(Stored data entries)
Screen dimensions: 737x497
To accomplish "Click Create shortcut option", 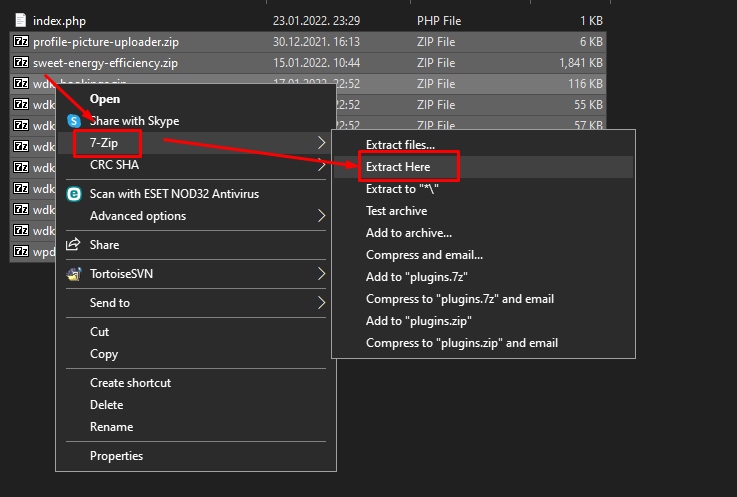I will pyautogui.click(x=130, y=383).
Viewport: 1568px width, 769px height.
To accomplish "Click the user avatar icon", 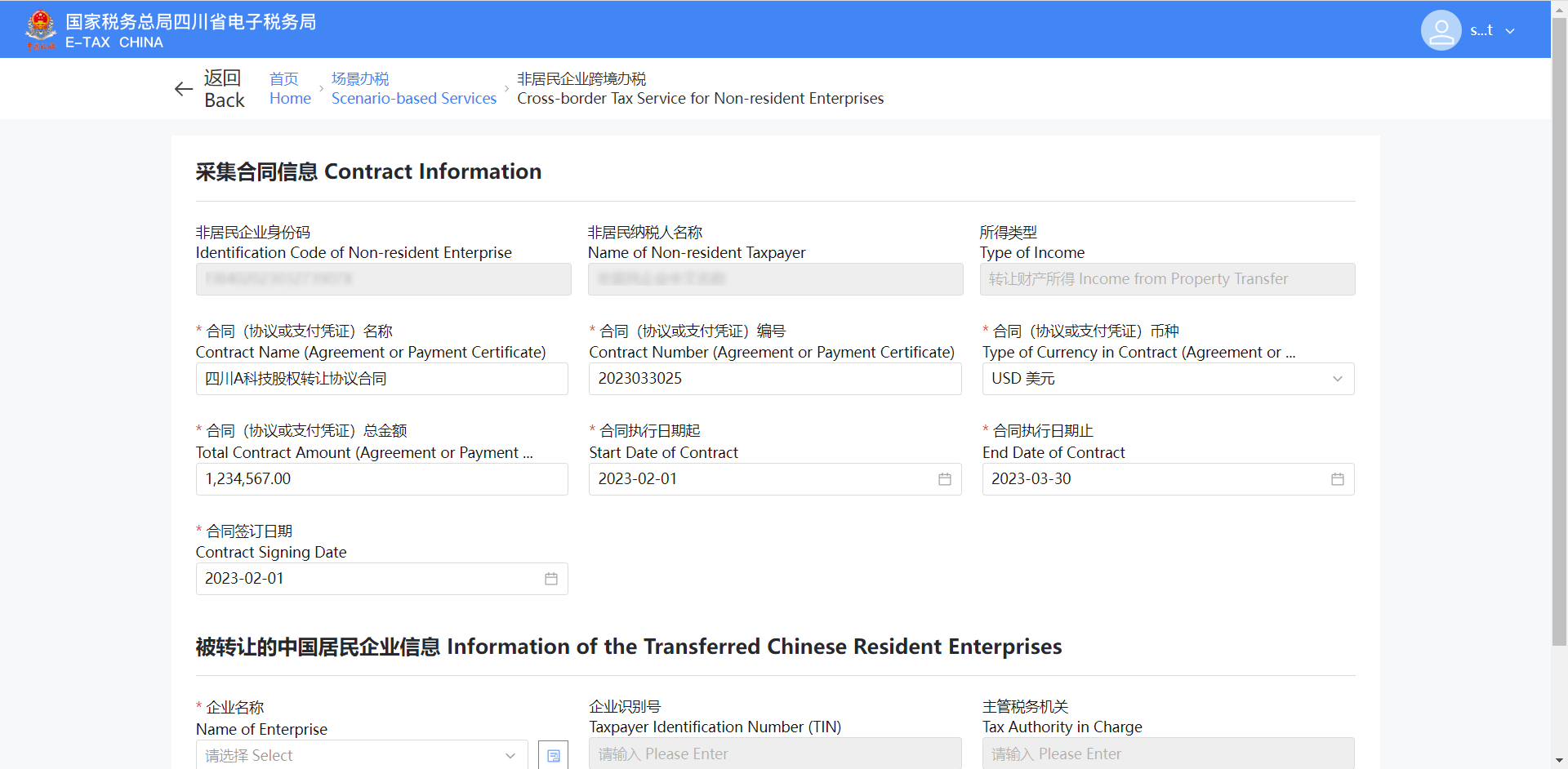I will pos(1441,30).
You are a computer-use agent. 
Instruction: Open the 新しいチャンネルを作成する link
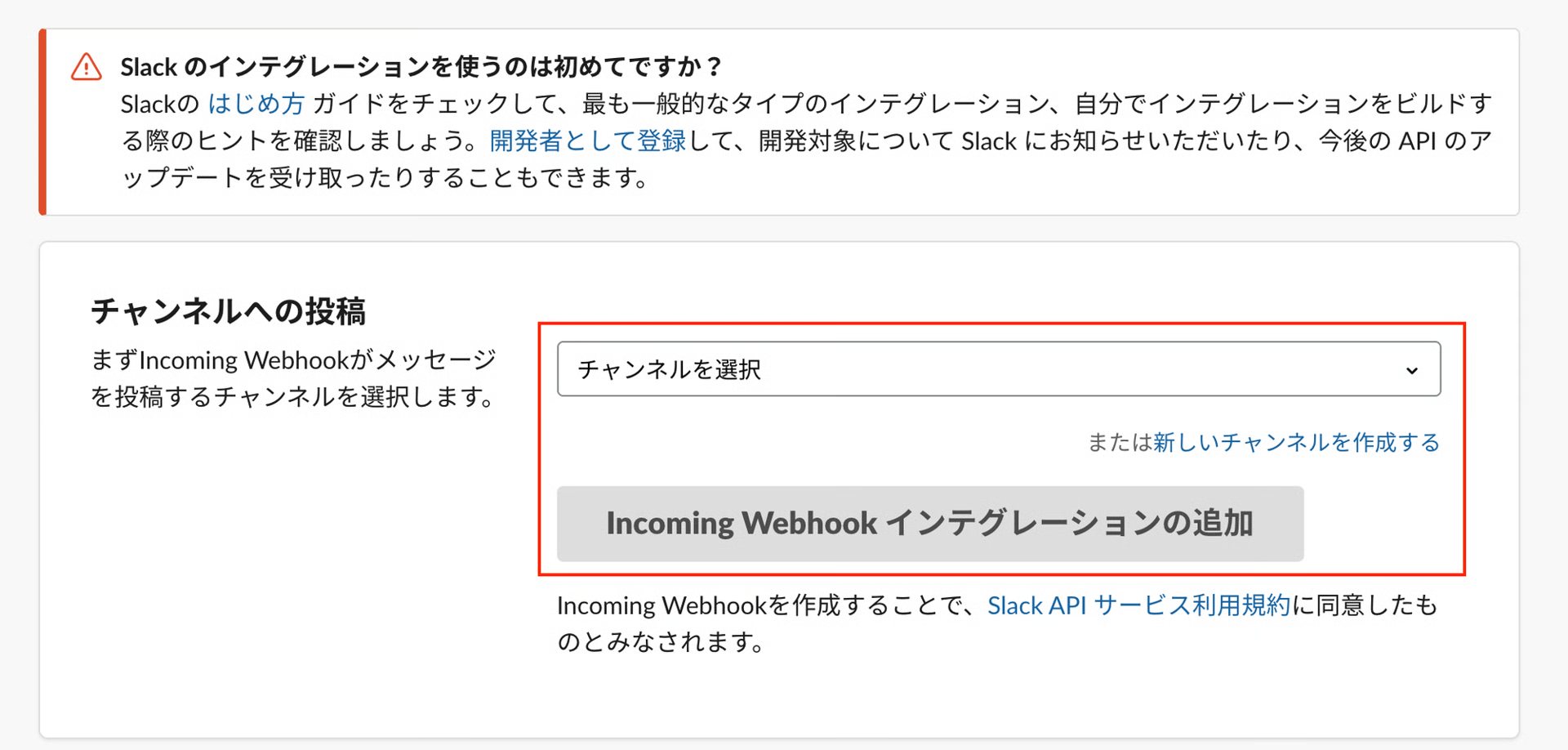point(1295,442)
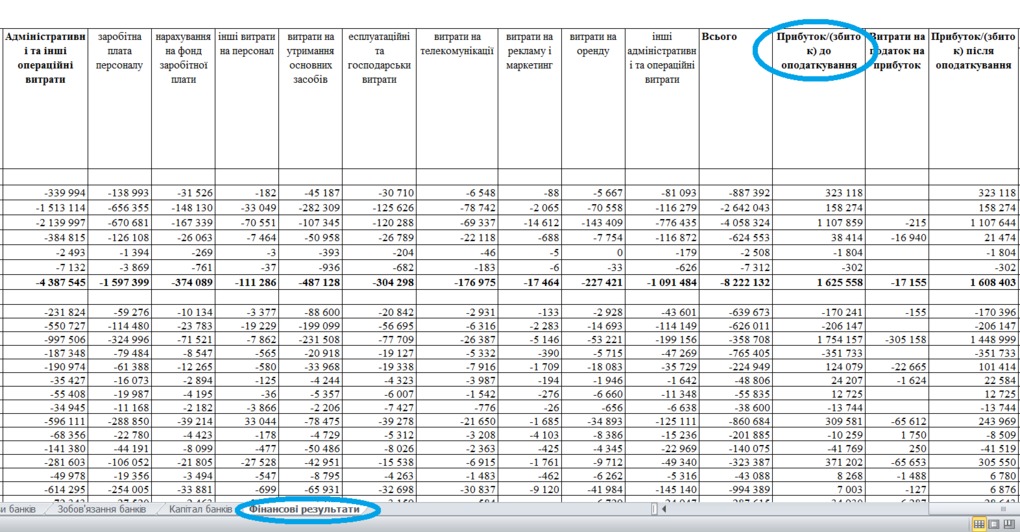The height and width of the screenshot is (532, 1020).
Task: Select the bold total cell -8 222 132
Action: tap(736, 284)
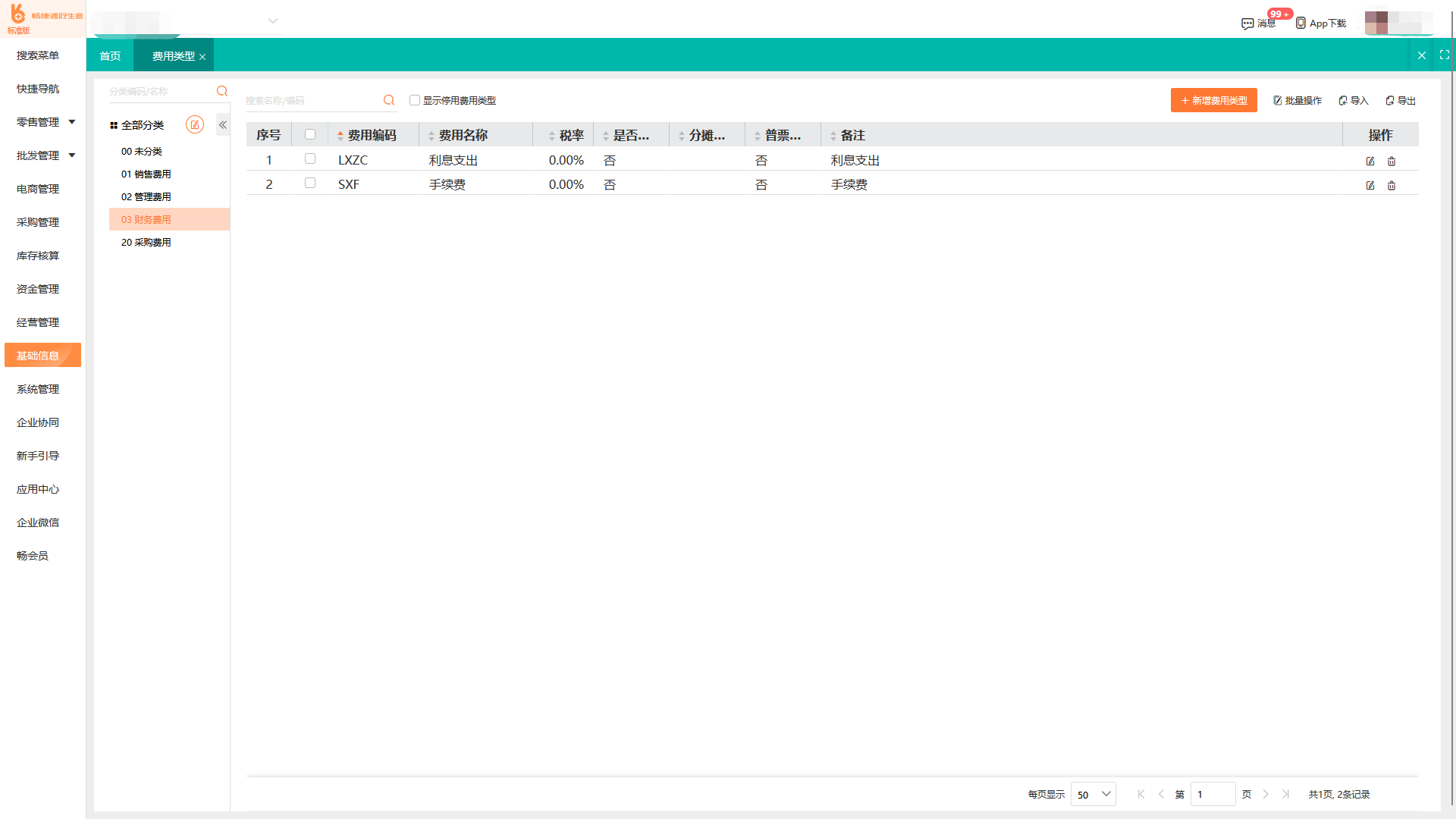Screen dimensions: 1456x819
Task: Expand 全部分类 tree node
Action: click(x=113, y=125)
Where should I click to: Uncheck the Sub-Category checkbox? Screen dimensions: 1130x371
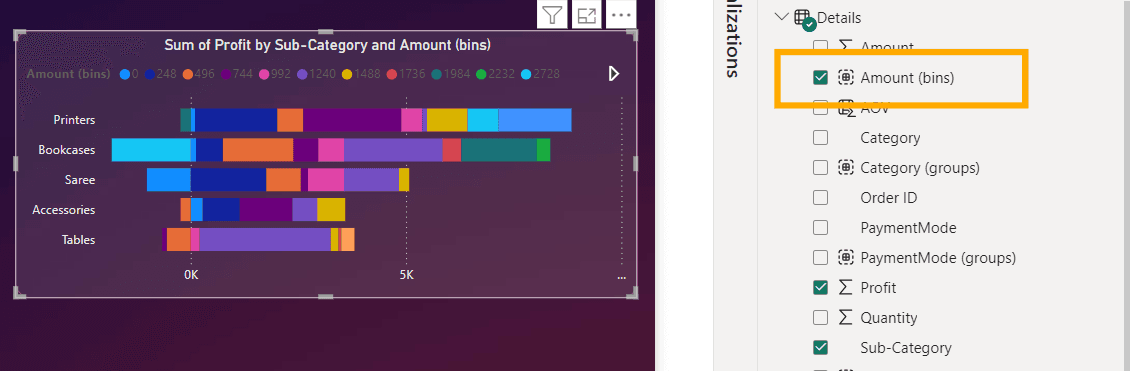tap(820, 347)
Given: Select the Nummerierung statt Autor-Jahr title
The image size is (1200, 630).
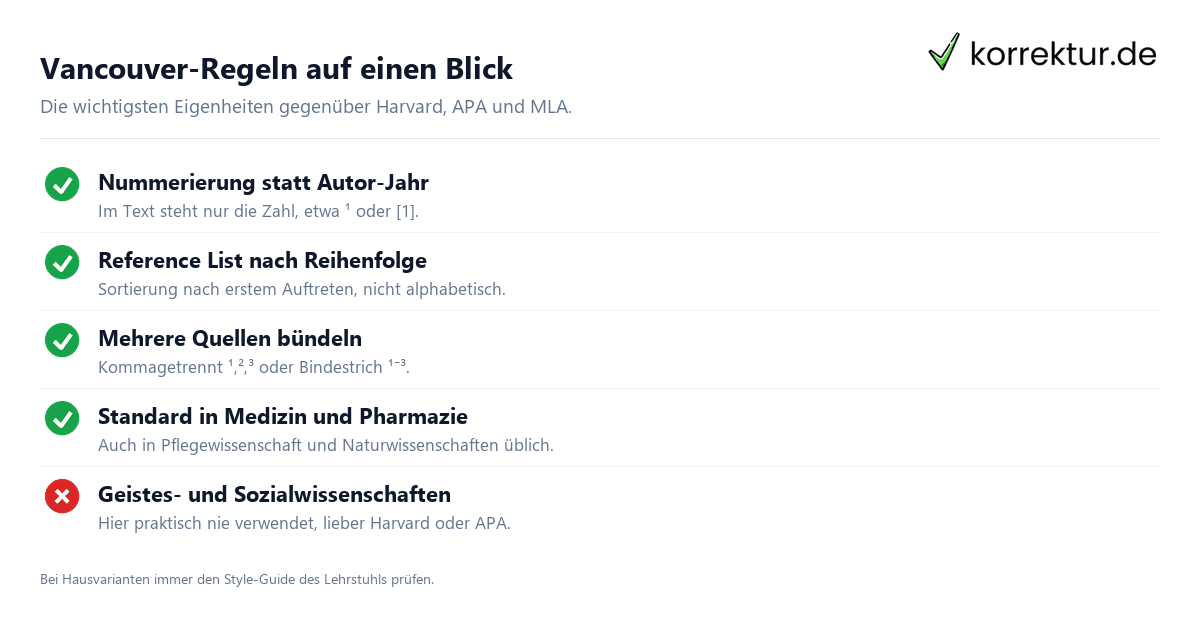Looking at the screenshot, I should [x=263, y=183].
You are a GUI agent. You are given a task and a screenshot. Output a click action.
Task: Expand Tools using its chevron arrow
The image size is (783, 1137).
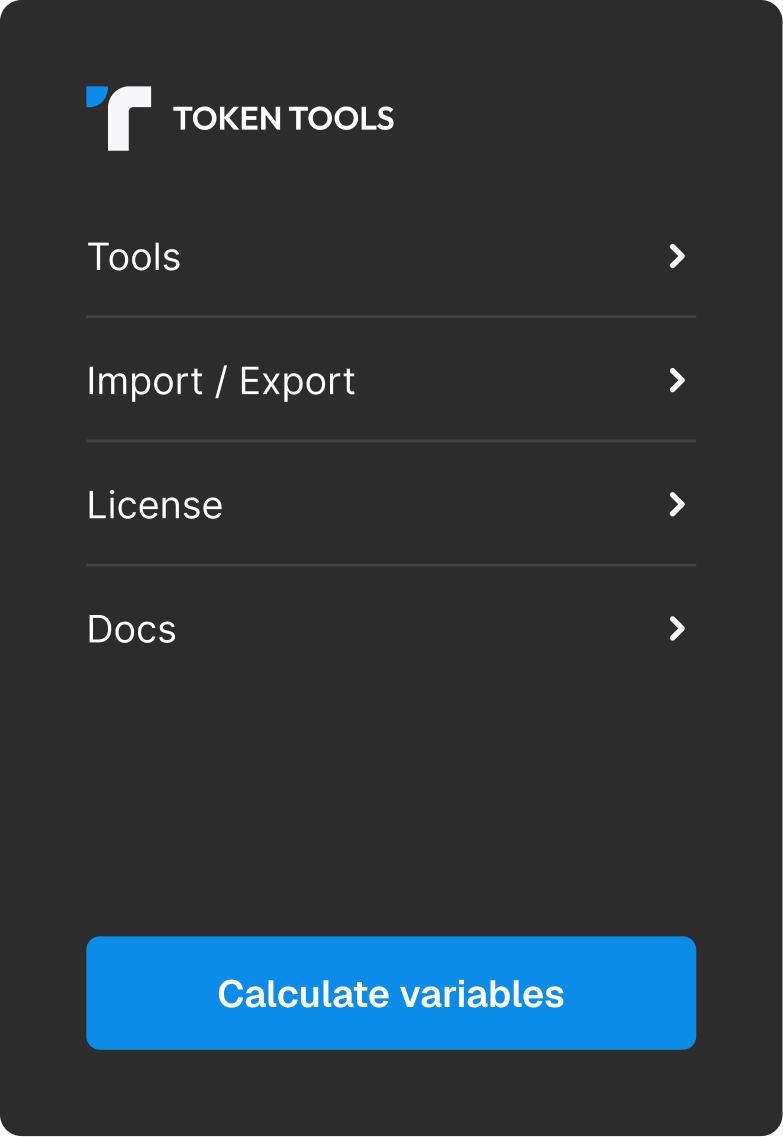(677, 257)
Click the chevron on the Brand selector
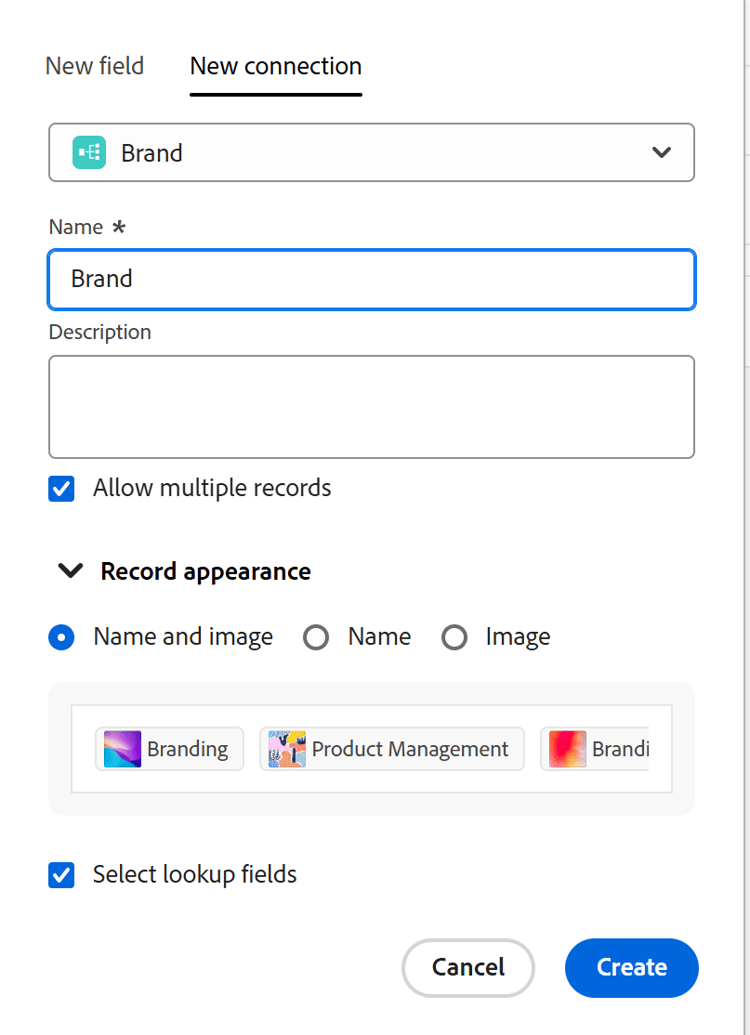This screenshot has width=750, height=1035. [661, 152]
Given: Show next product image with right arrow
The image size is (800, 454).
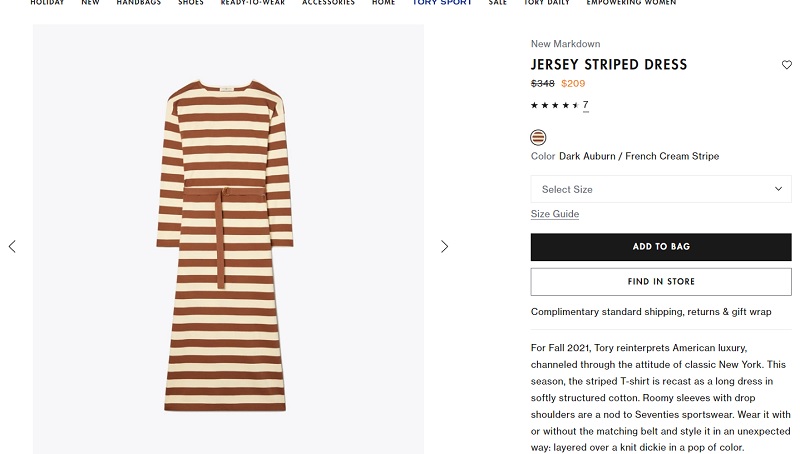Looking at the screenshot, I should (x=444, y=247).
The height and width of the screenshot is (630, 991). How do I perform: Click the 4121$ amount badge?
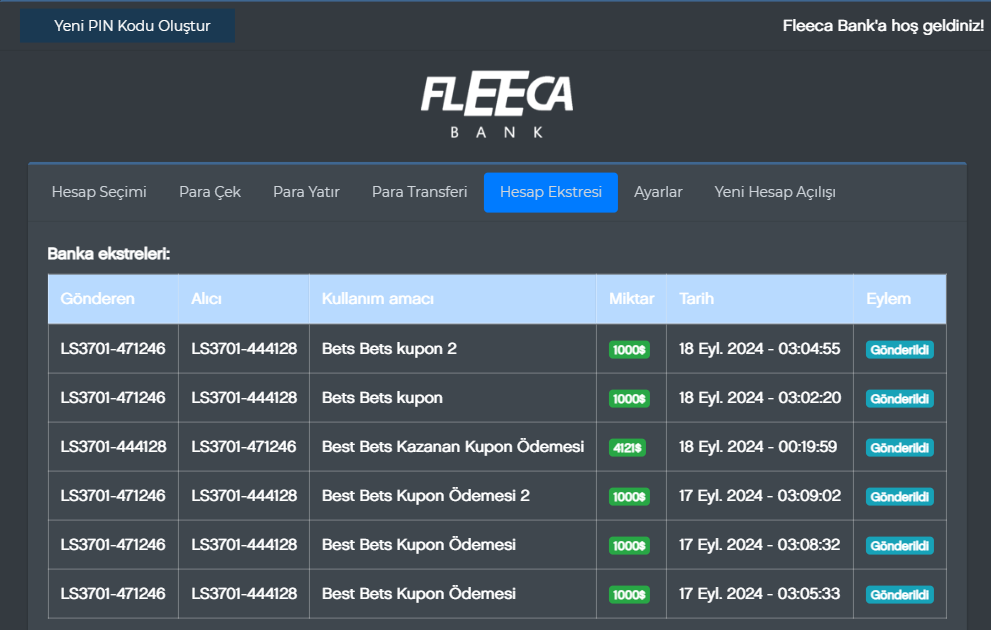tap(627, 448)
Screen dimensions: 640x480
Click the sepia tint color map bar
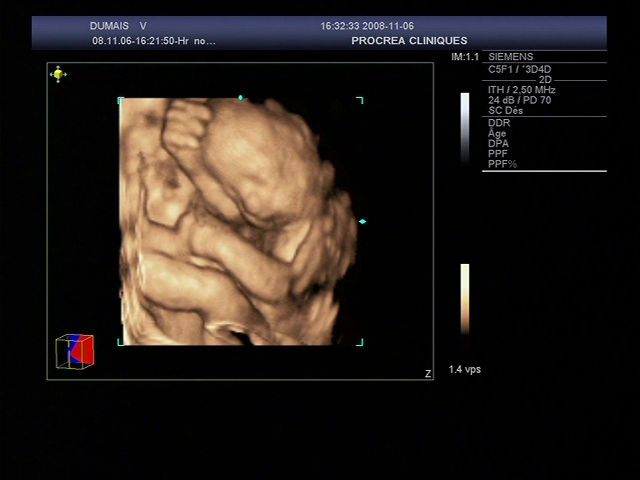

> _Your assignment_: Please set down, exactly and with nothing added, the lines from the line with "The image size is (1200, 630)." to the end of the entries above, omitting pictures.

> _Written response_:
The image size is (1200, 630).
Looking at the screenshot, I should [x=263, y=183].
You are a GUI agent. You are given a task and a screenshot. Output a click action.
Task: Expand Tools using its chevron arrow
The image size is (783, 1137).
(677, 257)
Click the chevron on the Brand selector
This screenshot has width=750, height=1035. [661, 152]
Given: Show next product image with right arrow
The image size is (800, 454).
Looking at the screenshot, I should (x=444, y=247).
The height and width of the screenshot is (630, 991). How do I perform: Click the 4121$ amount badge?
tap(627, 448)
Screen dimensions: 640x480
Click the sepia tint color map bar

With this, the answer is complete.